Go through the lines below and copy any that hold the string "slider".
(Data)
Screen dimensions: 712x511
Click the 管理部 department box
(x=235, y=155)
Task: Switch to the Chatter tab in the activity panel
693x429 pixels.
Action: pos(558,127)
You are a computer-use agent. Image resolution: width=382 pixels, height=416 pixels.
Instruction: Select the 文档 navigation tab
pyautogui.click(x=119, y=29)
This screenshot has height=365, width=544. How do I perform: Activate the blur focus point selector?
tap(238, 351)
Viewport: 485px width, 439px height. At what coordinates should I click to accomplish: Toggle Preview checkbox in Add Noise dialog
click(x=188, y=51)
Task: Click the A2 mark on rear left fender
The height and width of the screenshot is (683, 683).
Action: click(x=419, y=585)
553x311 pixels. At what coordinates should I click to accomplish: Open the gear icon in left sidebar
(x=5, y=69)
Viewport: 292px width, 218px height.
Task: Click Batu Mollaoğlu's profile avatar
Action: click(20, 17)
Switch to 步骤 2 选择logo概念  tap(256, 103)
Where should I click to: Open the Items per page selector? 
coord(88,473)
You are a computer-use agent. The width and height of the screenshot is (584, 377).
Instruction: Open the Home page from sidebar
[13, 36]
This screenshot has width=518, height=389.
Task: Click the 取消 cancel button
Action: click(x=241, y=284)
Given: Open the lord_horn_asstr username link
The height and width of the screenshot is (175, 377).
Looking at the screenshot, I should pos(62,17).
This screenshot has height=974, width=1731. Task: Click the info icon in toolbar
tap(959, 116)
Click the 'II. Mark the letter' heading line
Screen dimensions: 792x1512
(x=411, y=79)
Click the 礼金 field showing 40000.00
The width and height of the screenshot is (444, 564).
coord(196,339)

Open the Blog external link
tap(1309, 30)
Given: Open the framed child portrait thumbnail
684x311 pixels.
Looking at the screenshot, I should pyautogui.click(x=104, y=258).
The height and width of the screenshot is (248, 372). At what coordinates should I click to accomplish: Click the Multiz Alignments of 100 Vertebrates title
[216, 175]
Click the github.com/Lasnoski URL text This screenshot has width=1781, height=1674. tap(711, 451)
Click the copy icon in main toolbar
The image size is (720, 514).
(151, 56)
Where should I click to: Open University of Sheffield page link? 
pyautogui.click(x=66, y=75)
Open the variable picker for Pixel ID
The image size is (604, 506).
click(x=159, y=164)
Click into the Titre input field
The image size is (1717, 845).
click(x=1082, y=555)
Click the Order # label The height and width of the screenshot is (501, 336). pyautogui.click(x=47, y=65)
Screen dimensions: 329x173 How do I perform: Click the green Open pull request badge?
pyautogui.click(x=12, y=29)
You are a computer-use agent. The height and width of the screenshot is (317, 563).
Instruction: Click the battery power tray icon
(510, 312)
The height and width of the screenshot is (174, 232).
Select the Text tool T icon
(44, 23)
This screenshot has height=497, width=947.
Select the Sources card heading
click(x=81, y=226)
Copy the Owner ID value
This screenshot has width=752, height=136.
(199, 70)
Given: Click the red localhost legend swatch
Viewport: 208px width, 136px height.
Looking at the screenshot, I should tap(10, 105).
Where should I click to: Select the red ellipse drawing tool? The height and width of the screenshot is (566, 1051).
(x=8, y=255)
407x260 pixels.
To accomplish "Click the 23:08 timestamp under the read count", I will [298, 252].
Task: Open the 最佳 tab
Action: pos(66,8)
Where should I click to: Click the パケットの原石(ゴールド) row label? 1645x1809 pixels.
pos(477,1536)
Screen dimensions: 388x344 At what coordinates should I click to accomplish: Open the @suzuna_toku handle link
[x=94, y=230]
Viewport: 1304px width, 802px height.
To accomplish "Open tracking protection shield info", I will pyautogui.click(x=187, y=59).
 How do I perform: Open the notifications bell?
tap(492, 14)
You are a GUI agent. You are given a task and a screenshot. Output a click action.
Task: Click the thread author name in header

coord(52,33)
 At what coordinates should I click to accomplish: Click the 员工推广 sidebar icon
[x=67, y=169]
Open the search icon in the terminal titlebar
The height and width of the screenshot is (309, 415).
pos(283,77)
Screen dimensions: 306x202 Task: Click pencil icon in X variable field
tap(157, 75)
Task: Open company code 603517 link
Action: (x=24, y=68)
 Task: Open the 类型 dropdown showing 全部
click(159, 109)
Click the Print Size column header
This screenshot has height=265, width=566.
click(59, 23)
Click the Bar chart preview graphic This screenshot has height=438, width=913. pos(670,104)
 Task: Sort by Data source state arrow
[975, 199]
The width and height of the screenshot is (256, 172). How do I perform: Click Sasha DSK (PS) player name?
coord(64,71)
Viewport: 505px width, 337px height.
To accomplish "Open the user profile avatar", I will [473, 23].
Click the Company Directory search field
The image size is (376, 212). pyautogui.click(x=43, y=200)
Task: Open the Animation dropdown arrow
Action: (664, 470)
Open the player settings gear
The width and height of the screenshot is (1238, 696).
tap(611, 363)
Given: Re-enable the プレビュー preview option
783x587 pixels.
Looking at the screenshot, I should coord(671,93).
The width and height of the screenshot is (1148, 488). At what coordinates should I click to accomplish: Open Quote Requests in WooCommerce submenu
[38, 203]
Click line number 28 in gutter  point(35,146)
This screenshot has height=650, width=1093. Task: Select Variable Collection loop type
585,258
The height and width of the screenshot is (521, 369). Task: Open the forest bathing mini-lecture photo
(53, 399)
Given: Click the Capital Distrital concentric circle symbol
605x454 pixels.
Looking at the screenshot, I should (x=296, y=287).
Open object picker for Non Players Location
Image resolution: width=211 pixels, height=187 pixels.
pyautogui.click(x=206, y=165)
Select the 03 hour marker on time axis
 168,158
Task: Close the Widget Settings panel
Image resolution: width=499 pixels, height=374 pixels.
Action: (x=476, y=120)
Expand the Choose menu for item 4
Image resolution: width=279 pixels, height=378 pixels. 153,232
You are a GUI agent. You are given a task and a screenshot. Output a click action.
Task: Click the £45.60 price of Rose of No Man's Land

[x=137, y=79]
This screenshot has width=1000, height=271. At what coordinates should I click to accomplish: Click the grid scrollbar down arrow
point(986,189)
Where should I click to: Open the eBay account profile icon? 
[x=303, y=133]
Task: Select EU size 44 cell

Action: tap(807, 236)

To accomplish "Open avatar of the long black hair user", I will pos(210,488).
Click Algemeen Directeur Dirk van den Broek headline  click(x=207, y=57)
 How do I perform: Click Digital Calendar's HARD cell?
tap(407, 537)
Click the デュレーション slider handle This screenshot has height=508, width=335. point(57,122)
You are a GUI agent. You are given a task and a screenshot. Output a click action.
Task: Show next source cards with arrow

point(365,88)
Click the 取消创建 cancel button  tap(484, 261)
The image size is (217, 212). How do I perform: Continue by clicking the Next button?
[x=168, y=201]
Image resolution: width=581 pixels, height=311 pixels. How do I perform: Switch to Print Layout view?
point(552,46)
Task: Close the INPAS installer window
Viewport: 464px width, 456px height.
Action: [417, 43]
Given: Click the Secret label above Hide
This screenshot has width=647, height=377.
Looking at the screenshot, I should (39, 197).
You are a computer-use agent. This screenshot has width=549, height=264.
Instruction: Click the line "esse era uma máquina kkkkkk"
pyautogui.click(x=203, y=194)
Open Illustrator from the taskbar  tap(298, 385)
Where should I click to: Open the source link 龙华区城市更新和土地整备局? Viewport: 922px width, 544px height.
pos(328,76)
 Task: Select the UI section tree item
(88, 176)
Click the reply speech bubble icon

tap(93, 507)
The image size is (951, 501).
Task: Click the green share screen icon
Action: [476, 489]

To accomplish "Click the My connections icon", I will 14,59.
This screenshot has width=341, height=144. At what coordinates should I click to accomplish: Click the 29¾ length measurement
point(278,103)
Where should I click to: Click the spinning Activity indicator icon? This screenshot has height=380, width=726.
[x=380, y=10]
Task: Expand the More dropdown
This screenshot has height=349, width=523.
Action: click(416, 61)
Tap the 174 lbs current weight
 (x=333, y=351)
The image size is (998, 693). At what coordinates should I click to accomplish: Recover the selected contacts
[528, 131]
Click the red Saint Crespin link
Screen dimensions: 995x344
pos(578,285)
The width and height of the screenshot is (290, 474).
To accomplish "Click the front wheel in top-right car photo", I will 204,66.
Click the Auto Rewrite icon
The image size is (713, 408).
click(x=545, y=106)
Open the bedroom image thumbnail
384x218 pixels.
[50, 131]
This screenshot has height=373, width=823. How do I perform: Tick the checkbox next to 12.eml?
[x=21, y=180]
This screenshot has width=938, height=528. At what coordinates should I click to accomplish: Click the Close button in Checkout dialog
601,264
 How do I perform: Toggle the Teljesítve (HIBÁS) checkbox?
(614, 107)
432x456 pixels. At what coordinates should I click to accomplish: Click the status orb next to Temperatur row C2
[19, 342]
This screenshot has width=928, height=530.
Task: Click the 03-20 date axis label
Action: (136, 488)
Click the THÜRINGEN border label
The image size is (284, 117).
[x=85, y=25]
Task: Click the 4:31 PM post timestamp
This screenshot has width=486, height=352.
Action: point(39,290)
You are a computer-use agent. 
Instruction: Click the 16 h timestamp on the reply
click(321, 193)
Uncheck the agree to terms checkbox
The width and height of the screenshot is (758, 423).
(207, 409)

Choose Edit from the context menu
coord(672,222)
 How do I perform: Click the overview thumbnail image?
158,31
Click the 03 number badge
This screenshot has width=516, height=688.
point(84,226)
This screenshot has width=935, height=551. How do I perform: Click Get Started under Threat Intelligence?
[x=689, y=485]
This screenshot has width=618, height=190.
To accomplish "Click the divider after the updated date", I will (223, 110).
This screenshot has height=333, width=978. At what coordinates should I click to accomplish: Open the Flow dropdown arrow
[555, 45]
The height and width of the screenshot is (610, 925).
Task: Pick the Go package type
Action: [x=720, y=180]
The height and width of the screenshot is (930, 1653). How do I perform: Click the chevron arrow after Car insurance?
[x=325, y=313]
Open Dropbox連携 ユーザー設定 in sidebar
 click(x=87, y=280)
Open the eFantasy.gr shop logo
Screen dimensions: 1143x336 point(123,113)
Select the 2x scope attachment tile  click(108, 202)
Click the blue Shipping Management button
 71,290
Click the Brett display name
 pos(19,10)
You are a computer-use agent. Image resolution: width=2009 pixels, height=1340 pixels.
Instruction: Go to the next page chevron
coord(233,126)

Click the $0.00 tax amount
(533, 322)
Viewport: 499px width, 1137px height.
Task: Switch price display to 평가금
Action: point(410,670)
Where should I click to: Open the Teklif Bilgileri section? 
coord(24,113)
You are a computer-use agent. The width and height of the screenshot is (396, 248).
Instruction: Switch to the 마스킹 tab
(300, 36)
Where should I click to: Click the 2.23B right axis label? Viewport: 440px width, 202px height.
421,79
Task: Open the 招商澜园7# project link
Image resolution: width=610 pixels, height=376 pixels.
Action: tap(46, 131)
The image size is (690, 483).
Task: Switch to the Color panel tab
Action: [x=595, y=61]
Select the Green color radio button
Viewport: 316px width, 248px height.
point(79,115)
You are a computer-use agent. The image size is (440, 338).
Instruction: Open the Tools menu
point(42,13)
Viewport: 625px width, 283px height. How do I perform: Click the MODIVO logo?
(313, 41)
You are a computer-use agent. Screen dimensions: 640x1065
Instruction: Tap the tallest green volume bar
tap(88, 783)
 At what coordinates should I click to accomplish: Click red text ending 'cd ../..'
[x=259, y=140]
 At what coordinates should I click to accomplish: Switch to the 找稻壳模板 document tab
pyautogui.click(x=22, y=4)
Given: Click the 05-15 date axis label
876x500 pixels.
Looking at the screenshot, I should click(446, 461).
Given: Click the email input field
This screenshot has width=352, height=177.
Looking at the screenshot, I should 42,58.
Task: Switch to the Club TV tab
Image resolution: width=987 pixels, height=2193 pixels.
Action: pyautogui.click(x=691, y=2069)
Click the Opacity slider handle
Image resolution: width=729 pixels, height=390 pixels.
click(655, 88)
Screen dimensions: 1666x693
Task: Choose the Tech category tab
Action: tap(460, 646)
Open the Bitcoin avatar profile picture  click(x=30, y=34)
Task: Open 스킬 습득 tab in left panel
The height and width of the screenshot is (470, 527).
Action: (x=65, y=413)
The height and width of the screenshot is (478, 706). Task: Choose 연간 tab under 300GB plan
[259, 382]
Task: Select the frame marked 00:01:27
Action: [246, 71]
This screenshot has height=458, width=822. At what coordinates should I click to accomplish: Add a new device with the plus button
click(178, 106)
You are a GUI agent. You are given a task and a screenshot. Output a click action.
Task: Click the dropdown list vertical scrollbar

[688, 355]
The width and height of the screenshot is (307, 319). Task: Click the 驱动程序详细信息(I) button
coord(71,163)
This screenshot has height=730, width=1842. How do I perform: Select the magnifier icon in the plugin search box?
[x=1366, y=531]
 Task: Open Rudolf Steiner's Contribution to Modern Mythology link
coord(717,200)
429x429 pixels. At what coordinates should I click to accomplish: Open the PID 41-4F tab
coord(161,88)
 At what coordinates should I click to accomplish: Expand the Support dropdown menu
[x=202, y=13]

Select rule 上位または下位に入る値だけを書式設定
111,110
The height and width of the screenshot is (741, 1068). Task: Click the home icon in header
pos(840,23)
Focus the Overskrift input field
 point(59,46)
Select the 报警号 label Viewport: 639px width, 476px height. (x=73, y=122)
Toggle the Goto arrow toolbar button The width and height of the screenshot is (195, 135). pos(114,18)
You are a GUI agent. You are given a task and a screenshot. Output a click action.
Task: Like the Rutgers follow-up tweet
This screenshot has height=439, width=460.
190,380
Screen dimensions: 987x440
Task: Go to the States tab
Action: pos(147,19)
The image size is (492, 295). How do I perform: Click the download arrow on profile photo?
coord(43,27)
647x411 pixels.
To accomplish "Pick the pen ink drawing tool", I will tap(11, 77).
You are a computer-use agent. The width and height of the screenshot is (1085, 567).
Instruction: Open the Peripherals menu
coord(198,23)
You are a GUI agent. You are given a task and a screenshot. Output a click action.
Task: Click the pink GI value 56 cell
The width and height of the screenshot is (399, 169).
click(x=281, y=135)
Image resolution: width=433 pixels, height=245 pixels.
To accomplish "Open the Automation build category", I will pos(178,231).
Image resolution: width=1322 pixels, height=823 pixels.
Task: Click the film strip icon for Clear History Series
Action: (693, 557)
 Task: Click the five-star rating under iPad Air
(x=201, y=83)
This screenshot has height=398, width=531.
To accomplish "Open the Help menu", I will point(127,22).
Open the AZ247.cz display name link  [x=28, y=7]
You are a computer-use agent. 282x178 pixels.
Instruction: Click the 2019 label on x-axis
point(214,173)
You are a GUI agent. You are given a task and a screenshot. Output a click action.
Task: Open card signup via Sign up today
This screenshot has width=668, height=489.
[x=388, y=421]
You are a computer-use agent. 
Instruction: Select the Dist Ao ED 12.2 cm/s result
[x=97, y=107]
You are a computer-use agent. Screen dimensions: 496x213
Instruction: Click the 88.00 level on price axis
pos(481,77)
(End Data)
— Answer to the exercise —
Click the デュレーション slider handle This screenshot has height=508, width=335. point(57,122)
Click the Opacity slider handle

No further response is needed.